Angesichts der Rolle von al-Husseini bei der Förderung der Gewalt nahmen die Briten ihn fest. Doch ein Jahr später entschuldigte der neu eingesetzte britische Hochkommissar Herbert Samuel, der darauf bedacht war, die Spannungen abzubauen, al-Husseini und ernannte ihn zum Großmufti von Jerusalem. Diese Tat, sagte Samuel, würde sicherstellen, „dass die Einflüsse seiner Familie und sich selbst der Ruhe gewidmet werden.“

Samuel hätte nicht falscher liegen können. Als direkte Folge der Ermächtigung Großbritanniens, ihn als Mufti einzusetzen, wurde al-Husseini ermutigt, das Ziel zu verfolgen, die jüdische Präsenz in Palästina gewaltsam zu beseitigen. In den folgenden zwei Jahrzehnten machte ihn al-Husseinis hartnäckiges antisemitisches Weltbild in Verbindung mit seiner Entschlossenheit, jegliche Aussicht auf die Verwirklichung des Versprechens der Balfour-Erklärung auszulöschen, zu einem natürlichen Verbündeten des deutschen NS-Regimes im Nahen Osten.

Seine Ablehnung der jüdischen Einwanderung äußerte sich in den Briefen, die er an die Außenminister verschiedener Achsenmächte sandte. Zwei dieser Briefe wurden 1961 beim Prozess gegen Adolf Eichmann in Jerusalem vorgelegt, einer gegen den deutschen Außenminister Joachim von Ribbentrop und der andere gegen seinen rumänischen Amtskollegen.

***

13.5.1943

Der Großmufti zum Reichsminister des Außenministeriums von Ribbentrop,

Eure Exzellenz! Die englische und die amerikanische Regierung haben kürzlich Verhandlungen geführt … mit den lokalen Regierungen auf dem Balkan und vor allem mit Bulgarien, dessen Ziel die jüdische Einwanderung war … nach Palästina.
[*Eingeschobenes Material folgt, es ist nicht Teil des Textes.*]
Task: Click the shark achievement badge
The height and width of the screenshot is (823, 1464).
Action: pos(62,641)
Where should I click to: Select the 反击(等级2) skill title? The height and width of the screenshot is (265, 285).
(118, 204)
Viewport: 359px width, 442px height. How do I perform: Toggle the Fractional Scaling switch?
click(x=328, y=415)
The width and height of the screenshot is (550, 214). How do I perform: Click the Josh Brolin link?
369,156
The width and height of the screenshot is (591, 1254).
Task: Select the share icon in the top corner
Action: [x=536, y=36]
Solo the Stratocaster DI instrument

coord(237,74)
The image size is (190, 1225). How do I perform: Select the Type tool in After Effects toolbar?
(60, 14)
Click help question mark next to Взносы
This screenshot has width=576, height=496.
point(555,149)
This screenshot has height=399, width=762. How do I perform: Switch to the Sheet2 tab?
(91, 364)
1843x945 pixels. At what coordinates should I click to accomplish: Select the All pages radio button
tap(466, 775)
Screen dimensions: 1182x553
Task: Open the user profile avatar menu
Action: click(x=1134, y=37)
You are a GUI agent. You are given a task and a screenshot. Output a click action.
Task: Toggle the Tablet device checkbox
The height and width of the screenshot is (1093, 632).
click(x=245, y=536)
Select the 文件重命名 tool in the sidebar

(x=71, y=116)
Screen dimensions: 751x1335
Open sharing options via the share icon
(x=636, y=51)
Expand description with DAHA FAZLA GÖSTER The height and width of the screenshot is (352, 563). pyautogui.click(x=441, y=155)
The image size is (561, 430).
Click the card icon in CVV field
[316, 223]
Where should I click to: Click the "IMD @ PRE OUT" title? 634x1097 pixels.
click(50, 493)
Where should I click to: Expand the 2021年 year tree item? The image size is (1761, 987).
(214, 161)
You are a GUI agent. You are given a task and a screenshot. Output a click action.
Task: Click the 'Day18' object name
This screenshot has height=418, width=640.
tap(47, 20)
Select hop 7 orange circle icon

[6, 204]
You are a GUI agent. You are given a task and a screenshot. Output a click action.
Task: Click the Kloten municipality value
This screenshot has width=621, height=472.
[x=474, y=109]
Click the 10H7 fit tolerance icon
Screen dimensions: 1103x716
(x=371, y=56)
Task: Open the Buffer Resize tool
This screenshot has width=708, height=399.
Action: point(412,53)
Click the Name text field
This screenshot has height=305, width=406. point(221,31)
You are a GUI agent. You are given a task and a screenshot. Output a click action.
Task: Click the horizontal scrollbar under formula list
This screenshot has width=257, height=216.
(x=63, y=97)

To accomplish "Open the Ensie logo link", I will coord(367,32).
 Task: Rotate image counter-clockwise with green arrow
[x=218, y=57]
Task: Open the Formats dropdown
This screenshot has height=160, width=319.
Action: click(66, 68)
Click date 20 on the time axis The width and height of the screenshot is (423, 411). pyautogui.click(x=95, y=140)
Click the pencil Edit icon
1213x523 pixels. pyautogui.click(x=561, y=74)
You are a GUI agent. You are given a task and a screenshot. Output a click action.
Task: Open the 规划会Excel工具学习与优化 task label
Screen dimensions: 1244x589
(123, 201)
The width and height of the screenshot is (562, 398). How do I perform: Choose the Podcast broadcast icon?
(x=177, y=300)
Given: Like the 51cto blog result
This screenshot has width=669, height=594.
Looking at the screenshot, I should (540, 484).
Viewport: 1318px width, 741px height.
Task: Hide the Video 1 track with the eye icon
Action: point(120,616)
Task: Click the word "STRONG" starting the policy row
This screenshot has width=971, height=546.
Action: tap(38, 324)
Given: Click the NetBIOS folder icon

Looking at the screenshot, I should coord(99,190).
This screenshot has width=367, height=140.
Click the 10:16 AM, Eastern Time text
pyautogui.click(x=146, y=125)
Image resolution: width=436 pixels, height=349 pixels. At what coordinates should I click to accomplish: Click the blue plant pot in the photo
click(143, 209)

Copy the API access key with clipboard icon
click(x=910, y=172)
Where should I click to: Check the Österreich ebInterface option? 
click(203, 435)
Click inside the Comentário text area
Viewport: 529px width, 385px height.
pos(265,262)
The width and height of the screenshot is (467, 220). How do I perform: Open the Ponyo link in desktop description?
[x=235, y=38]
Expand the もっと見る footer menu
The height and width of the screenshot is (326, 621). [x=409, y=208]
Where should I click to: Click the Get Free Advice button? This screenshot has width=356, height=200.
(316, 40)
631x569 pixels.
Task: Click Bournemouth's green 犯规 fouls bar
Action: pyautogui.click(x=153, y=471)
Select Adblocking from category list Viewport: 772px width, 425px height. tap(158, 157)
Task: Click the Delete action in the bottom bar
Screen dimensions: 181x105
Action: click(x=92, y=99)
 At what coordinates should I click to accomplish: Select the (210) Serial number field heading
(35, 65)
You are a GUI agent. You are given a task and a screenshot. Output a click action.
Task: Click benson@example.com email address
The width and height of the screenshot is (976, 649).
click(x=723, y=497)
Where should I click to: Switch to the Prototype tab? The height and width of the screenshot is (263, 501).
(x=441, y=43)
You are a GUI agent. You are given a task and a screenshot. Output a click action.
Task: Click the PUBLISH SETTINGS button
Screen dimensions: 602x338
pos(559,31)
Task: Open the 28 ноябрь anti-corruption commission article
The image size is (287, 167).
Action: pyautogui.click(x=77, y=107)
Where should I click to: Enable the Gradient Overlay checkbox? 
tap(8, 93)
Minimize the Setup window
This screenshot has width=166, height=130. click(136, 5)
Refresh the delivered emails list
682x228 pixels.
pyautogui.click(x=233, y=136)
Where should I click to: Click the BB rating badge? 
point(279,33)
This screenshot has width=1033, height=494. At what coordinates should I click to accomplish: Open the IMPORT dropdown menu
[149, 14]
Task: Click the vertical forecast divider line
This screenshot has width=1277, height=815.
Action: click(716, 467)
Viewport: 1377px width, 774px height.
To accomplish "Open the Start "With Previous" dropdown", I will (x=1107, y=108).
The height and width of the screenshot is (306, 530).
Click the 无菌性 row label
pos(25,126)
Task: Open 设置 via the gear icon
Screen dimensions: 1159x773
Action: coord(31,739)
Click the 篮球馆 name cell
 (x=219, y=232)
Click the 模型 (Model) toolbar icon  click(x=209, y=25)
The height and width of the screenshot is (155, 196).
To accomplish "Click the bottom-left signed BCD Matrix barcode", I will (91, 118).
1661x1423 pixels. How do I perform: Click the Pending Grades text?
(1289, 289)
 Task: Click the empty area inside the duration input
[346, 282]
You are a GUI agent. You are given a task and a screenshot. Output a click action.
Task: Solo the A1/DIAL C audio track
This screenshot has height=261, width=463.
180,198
In dieser Hinsicht hat der englische Kolonialsekretär, Sir Oliver Stanley, kürzlich vor dem Unterhaus sein Glück zum Ausdruck gebracht, dass die Verhandlungen mit den bulgarischen Behörden über die Einwanderung von 4.000 jüdischen Kindern mit 500 Erwachsenen… nach Palästina gekrönt wurden mit Erfolg, und er hofft, ähnliche Ergebnisse mit den Behörden der übrigen Balkanländer wie Rumänien und Ungarn zu erzielen.

Aber die Araber sehen diese jüdische Einwanderung in ihr Land als Bedrohung ihrer existenziellen Interessen an, was mich veranlasst, die Aufmerksamkeit Ihrer Exzellenz auf diese Frage und den Schaden zu lenken, den sie den Arabern zufügen wird. Das freundliche arabische Volk stand ohne zu zögern auf … um die Achse in diesem Verteidigungskrieg gegen den Kommunismus und die Angelsachsen zu unterstützen, und es erwartet von seinen Freunden, den Achsenmächten … die Lösung des Problems des Weltjudentums durch Mittel das wird die Juden unter intensive Aufsicht stellen und somit den von ihnen erwarteten Schaden und die Gefahr verhindern.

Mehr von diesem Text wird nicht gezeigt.